It was consistent across this year’s Whitney Biennial that I was seeing things I never saw before, which is always a bonus in my experience. With artwork “The Last Safe Abortion” (2023) by Carmen Winant, the tone turned especially serious — and, critically, human.
The artwork had an earlier iteration at the Minneapolis Institute of Art in 2023 before showing up this year as part of the Whitney Museum of American Art’s regularly held survey of contemporary art.
The Artwork’s Composition
It is comprised of thousands of printed photographs arranged, with an eye towards aesthetic and thematic flow, to fill the wall. In terms of scope and concurrent effect, it’s like “Vir Heroicus Sublimis” (1950-51) by Barnett Newman. You stand before the finished creation, and even if briefly, you end up swept up into the artwork’s world. The commanding fullness in your perceptual space of something this big keeps your attention focused.
As the name of Winant’s artwork indicates, the actual photographs depict work involved in the providing of abortion care. The expansive installation seems to focus on office work and related endeavors, like outreach: the wide-ranging, rigorous labor in between medical personnel providing actual abortions.
The pictures are, in significant part, from archives held at abortion clinics, the custodians of which joined with Winant in moving this work further along. In an interview published at Aperture (a photography foundation), she talks about wanting to prioritize — in serious terms — agency for the people connected to these images. According to Winant in that same interview, clinics represented by her collection of images hail from Nebraska, Ohio, Iowa, Illinois, Minnesota, Georgia, Texas, Kansas, New York, and North Dakota.
An informational card from the museum posted by the actual artwork added that no actual patients were depicted in any of the photographs. But what is there is persistence in the everyday tasks of running the kind of facility that Winant is elevating with this entire undertaking — combined with outright activism.
I sometimes lean towards thinking — at least at first — about an artwork without too much reference to external forces or trends, instead hoping to just get something out of what is right in front of me.
And while from a technical standpoint, Winant’s undertaking is certainly impressive, the entire endeavor is about spotlighting these real-world experiences snowballing into the present day’s renewed and shifting (depending on the latest legislative status quo) uncertainty around obtaining reproductive health care — what for decades was legally protected at a base level, undone with the reversal of Roe v. Wade.
Correcting the Record with Real, Personal Stories
From an outreach and activism standpoint, Winant’s artwork is an impactful step towards filling what, for some, might have been a serious gap in their (visual, but also general) understanding. How many people have actually seen images like these, not to mention this many at once, documenting the day-to-day work of running a clinic that meets often vulnerable individuals in their times of personal need?
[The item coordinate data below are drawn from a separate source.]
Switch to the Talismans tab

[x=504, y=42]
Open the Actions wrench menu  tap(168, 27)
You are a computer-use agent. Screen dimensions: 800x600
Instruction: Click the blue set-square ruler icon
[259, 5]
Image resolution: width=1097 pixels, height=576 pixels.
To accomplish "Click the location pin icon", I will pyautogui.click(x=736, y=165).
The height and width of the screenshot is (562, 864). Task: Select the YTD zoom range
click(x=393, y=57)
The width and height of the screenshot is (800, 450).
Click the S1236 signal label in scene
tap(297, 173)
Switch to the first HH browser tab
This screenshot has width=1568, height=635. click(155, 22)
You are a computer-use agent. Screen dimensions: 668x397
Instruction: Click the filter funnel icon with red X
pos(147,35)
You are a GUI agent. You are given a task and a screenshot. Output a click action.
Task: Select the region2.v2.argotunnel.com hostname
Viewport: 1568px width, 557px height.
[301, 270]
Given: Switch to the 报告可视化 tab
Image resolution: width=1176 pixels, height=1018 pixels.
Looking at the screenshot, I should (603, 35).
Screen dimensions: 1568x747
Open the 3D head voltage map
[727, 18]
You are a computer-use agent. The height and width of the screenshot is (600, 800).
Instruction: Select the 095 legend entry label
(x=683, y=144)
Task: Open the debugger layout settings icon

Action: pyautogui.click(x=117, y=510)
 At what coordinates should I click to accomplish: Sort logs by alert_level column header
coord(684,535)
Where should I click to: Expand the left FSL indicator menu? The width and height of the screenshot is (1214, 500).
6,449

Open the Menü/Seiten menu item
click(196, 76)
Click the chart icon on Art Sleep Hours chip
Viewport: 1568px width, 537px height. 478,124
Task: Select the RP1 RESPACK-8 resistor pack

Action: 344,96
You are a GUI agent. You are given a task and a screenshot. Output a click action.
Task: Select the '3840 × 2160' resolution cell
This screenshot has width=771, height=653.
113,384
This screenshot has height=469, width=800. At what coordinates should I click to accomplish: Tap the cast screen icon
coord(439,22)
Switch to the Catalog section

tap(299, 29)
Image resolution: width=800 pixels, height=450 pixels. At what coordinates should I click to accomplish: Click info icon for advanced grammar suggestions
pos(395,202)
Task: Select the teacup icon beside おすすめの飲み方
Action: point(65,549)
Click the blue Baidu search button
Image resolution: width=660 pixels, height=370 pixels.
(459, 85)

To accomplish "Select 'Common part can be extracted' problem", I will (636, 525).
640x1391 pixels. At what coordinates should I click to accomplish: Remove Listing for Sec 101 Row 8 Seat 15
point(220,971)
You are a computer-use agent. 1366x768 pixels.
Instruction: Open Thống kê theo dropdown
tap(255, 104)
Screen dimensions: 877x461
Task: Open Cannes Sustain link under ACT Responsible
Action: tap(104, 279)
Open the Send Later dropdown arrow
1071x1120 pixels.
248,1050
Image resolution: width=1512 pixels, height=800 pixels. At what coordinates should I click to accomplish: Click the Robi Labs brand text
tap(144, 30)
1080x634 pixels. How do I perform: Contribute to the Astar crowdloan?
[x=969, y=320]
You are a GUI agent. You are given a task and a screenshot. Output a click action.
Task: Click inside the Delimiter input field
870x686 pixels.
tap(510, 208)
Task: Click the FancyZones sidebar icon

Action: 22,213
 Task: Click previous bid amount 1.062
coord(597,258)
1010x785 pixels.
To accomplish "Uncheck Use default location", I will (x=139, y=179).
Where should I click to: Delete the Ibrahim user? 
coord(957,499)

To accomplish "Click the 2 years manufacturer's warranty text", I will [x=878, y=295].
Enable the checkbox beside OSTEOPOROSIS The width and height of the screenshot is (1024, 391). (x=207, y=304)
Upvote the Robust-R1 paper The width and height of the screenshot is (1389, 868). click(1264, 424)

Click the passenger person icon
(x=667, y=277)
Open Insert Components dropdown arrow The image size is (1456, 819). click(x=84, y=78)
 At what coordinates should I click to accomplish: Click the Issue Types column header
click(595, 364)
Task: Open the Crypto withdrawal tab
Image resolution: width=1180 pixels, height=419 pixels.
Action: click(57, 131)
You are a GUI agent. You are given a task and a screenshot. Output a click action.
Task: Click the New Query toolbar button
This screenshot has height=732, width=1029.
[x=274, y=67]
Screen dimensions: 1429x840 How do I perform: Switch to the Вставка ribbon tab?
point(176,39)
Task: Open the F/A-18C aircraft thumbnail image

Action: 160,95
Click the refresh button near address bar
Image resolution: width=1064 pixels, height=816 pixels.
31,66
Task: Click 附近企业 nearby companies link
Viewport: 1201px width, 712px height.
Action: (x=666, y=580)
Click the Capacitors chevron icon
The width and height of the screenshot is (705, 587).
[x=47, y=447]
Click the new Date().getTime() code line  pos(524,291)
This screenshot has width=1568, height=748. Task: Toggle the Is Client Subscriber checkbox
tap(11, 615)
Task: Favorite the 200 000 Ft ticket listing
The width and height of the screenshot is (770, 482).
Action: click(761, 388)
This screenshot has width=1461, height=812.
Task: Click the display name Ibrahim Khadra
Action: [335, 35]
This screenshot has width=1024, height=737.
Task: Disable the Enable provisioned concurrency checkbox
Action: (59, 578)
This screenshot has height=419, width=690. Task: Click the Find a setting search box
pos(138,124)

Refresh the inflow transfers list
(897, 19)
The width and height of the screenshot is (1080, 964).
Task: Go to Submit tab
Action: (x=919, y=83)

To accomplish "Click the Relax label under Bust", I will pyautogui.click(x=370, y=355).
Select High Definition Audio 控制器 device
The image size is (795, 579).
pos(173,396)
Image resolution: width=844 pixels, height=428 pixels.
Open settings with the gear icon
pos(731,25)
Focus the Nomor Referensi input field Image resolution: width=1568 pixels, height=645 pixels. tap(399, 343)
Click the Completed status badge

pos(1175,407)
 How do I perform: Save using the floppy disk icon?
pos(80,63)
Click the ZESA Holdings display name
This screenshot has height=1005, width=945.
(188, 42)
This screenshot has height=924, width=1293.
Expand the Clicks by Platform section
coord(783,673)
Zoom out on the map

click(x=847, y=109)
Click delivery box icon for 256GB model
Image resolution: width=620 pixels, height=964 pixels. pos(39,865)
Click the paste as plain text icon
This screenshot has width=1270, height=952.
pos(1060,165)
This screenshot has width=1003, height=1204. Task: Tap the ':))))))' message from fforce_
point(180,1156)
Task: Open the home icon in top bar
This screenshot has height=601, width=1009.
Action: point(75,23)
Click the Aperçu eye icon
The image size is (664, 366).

“The Last Safe Abortion” is a proactive undercut to the controlled, cultivated flow of a very specific set of visual information. Specifically, as was already noted elsewhere, anti-abortion activists often utilize graphic, gory imagery in their outrage over these processes. Here, the people involved in these situations of providing abortion care can take center stage. As much as a photograph or image collection can allow, they can speak for themselves. They’re here, front and center.
Just as a general matter, as someone who is very involved politically, I feel that Winant’s artwork keys into a very important need for the individuals actually targeted by policy decisions like restrictions on abortion to be given real input.
On another front, the images that Winant includes in “The Last Safe Abortion” often depict quite small groups of people at a time, so that, when you’re looking at these displayed images up close, you feel like you’re really getting a snapshot of these people on an individualized level — which is another powerful component of the artwork.
Abortions aren’t conducted for aliens from outer space. Abortions and related forms of reproductive health care are undertaken to benefit real-world, everyday people. The kind of person with whom you might exchange pleasantries at the grocery store, develop a friendship with at your job, or see dropping their children off at school. They’re someone who cooks, cleans, and works for a living. This isn’t some extraterrestrial concept. Time and again, over and over, it’s someone with whom you might meaningfully connect in any of a whole host of situations. Your neighbor — or family. A tired stranger walking by. The point is: it’s anyone.
And the same goes for the people who work so persistently in these clinics, whether before Roe v. Wade was ever decided, in the decades of its continuance during which political forces still tried to claw back access to reproductive care, or now, when access to these sometimes life-saving procedures changes from state to state. These are just people trying to help other individual people in their time of need.
And that thread shines in the imagery that Winant assembled.
The 2024 Whitney Biennial’s end date was August 11, but some of the artwork is remaining on view through late September on the museum’s sixth floor. And that selection includes this piece!